The Guilty Couple(47)
I hover, unsure whether I should wait for him to come back out or make my own way to the garden room, then I hear something that makes my heart miss a beat.
‘Fifty-seven Oakfield Road,’ George says from the kitchen, ‘that’s right. You’ve found new tenants, already? That’s fantastic news. Hang on a moment.’
He pushes the door shut.
Fifty-seven Oakfield Road is my old house in Crouch End, where Dominic and Grace still live. Are they moving? I don’t suppose anyone would think to tell me. I hurry away, before George discovers me listening, only to find that Esther is already in the garden room, sitting in a circular red velvet chair by the French doors, with a newspaper in her hands. She peers at me from above her reading glasses.

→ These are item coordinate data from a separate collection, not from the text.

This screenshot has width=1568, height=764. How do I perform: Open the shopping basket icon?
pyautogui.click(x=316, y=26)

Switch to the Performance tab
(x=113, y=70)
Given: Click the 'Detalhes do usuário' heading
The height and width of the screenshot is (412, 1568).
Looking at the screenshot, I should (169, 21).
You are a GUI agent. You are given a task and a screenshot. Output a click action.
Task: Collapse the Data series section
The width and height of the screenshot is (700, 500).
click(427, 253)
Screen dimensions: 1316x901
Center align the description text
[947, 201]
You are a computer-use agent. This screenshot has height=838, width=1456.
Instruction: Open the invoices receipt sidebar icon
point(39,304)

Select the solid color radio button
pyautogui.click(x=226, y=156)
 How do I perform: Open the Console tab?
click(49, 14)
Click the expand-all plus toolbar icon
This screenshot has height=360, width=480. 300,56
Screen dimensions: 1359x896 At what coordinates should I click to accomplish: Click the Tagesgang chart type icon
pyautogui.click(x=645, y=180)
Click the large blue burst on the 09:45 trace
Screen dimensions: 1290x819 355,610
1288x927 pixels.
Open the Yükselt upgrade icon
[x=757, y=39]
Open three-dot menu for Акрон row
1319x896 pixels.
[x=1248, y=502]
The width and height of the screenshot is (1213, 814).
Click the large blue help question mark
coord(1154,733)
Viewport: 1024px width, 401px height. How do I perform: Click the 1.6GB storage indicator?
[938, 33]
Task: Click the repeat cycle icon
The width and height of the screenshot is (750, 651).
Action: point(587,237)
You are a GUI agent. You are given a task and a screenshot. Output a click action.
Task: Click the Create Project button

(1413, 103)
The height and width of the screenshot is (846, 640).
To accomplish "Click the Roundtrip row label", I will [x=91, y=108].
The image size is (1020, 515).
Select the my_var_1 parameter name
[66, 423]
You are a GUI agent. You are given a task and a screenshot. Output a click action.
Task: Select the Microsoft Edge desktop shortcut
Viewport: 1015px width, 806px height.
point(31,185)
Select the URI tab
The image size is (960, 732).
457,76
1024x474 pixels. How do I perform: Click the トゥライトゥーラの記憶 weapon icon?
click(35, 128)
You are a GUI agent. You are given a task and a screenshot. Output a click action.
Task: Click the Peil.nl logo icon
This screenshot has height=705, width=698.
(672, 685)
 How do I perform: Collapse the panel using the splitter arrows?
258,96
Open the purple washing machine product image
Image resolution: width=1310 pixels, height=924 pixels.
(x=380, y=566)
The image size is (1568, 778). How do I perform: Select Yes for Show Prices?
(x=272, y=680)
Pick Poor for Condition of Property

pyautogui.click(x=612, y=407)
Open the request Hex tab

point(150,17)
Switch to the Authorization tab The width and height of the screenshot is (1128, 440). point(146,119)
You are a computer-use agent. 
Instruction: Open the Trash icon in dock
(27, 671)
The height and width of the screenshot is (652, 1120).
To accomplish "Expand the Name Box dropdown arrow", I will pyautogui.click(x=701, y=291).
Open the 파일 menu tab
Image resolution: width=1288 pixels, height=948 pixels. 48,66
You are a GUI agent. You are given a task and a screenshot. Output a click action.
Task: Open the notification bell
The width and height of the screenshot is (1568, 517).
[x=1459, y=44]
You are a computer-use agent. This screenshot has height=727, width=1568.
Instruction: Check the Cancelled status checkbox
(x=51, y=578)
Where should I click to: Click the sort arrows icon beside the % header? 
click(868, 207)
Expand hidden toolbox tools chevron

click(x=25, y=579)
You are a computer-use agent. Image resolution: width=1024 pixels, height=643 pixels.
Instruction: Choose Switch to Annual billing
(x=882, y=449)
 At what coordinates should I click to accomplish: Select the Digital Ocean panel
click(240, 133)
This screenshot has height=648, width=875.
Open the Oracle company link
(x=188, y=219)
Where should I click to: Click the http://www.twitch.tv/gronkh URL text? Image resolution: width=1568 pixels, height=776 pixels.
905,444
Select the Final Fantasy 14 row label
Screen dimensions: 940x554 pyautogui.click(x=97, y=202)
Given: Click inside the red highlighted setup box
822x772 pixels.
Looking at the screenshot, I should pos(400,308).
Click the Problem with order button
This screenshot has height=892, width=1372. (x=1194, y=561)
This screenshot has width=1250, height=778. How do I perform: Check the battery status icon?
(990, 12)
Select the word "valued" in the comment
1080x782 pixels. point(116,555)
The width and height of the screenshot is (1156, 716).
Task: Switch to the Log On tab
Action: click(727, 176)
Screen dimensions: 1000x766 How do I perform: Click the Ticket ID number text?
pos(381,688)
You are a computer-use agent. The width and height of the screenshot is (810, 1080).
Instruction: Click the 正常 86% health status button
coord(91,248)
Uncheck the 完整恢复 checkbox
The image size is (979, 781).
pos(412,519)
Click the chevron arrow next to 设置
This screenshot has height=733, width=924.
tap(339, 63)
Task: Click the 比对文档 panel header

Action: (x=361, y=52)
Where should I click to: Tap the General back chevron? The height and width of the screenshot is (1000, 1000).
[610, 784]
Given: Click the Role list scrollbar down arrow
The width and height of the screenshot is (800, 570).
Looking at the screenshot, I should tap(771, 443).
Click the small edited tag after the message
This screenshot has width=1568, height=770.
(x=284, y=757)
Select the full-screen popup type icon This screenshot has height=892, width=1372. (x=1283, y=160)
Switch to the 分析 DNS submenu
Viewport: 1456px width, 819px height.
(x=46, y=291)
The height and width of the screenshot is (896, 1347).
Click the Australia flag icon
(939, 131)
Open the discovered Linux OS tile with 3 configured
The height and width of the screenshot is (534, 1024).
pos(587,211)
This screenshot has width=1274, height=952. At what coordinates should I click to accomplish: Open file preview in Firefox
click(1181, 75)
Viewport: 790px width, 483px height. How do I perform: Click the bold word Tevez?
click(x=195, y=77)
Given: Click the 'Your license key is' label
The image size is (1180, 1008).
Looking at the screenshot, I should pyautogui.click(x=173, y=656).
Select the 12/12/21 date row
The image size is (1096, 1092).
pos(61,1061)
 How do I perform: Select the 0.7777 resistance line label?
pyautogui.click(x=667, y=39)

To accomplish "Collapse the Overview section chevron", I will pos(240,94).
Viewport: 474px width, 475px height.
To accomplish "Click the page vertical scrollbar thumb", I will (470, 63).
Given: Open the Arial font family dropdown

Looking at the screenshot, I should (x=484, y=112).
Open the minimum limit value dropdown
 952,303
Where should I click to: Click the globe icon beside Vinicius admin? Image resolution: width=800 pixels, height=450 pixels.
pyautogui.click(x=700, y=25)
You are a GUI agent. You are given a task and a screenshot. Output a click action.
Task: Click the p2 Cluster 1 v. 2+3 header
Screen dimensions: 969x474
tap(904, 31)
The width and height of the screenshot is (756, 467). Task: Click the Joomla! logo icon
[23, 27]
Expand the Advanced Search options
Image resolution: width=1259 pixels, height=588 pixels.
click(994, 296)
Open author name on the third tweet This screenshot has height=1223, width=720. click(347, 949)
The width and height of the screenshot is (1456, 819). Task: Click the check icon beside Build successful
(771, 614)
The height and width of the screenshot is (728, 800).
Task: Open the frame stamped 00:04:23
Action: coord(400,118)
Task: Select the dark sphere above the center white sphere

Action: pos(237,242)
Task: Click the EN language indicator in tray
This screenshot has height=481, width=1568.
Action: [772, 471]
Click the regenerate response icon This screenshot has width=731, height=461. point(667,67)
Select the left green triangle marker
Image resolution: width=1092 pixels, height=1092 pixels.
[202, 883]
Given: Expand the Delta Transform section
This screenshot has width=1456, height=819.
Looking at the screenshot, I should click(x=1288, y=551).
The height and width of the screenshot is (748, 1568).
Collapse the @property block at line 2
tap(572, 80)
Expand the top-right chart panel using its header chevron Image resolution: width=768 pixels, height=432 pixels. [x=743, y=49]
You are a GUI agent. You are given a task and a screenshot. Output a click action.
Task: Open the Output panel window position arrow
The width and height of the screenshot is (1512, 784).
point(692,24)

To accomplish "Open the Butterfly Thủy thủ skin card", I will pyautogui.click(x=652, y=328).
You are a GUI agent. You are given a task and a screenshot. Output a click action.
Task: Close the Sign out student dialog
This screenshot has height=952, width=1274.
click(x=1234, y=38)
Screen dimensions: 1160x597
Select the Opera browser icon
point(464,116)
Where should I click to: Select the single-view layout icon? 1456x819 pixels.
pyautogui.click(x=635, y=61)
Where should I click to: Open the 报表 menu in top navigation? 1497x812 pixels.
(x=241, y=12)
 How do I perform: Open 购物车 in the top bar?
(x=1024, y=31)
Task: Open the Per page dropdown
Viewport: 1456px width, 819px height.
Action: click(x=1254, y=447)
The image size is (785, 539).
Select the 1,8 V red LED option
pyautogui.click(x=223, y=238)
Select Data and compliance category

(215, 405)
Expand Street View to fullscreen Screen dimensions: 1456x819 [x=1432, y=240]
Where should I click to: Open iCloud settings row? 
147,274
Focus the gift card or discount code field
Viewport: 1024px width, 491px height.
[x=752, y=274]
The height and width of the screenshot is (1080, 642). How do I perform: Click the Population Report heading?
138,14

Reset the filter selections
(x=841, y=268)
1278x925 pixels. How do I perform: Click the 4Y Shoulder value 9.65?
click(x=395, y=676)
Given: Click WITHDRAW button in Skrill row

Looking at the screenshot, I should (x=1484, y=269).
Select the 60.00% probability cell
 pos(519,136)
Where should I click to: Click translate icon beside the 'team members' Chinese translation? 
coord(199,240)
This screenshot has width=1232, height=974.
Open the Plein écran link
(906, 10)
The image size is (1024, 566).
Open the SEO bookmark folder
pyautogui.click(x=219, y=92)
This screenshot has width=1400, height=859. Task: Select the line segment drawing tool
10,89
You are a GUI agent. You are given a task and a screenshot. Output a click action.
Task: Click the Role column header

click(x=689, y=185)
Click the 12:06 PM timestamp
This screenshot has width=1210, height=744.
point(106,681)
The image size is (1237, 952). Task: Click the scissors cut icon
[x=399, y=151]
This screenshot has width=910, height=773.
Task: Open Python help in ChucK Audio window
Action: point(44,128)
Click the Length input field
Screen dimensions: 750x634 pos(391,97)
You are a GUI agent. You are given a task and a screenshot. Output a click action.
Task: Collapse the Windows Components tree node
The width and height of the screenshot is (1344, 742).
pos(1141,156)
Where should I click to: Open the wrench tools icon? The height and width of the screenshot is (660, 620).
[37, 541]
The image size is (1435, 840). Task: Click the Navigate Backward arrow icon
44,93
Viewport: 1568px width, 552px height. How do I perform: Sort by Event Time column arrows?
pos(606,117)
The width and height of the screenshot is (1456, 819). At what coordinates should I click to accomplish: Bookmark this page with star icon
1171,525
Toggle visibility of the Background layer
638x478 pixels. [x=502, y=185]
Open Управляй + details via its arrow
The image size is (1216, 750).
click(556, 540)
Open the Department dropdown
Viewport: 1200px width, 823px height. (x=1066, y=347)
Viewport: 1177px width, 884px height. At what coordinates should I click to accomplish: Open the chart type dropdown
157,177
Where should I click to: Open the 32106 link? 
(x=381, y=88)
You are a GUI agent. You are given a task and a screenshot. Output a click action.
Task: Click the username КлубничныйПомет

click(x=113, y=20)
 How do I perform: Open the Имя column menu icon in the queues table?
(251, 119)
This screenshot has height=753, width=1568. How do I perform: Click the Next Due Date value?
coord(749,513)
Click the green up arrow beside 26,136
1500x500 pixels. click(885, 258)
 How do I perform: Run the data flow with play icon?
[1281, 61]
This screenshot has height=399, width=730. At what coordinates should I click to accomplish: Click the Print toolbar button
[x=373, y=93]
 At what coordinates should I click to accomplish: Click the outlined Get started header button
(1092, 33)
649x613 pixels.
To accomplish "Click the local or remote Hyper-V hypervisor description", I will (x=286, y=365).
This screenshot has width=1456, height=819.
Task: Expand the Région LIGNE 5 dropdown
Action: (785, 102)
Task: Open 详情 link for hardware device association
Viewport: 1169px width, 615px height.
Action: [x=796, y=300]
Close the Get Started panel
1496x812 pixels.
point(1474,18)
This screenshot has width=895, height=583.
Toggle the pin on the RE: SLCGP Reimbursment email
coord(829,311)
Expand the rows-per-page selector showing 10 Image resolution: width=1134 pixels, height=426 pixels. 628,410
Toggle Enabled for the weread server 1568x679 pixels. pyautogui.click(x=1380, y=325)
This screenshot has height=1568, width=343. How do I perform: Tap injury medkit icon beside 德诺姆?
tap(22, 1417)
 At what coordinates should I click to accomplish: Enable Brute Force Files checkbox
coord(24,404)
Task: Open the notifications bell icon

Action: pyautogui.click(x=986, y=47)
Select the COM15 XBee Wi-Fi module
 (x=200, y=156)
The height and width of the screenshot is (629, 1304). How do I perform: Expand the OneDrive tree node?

‘You’ve got an hour,’ she says. ‘I will be here the whole time and there’s to be no running off. Do you hear that, Grace?’
From behind the yellow sofa I hear a soft ‘Urgh.’
‘Thank you, Esther,’ I say tightly and make my way across the room. Grace doesn’t so much as glance at me from her supine position on the sofa. Her headphones are in her ears and a Nintendo Switch is inches from her face.
‘Hi sweetheart.’ I crouch on the floor beside her.
She continues to ignore me.
‘Grace.’ I touch her on the forearm. ‘Are you okay?’
‘Don’t touch me.’ She snatches her arm away and twists over to face the back of the sofa. There’s a snort of amusement from Esther that makes my teeth clench.
‘I’m sorry I haven’t been in touch for a few days but when your dad took your phone off you I had no way of—’
‘Just leave me alone.’
‘What’s happened? Talk to me, please.’
‘No. Go away.’
‘Grace. Just let me see your face.’
I don’t understand what’s happened. She was upset the last time I spoke to her but I managed to calm her down. She seemed quite hopeful about the future in the texts we exchanged before Dominic took her phone.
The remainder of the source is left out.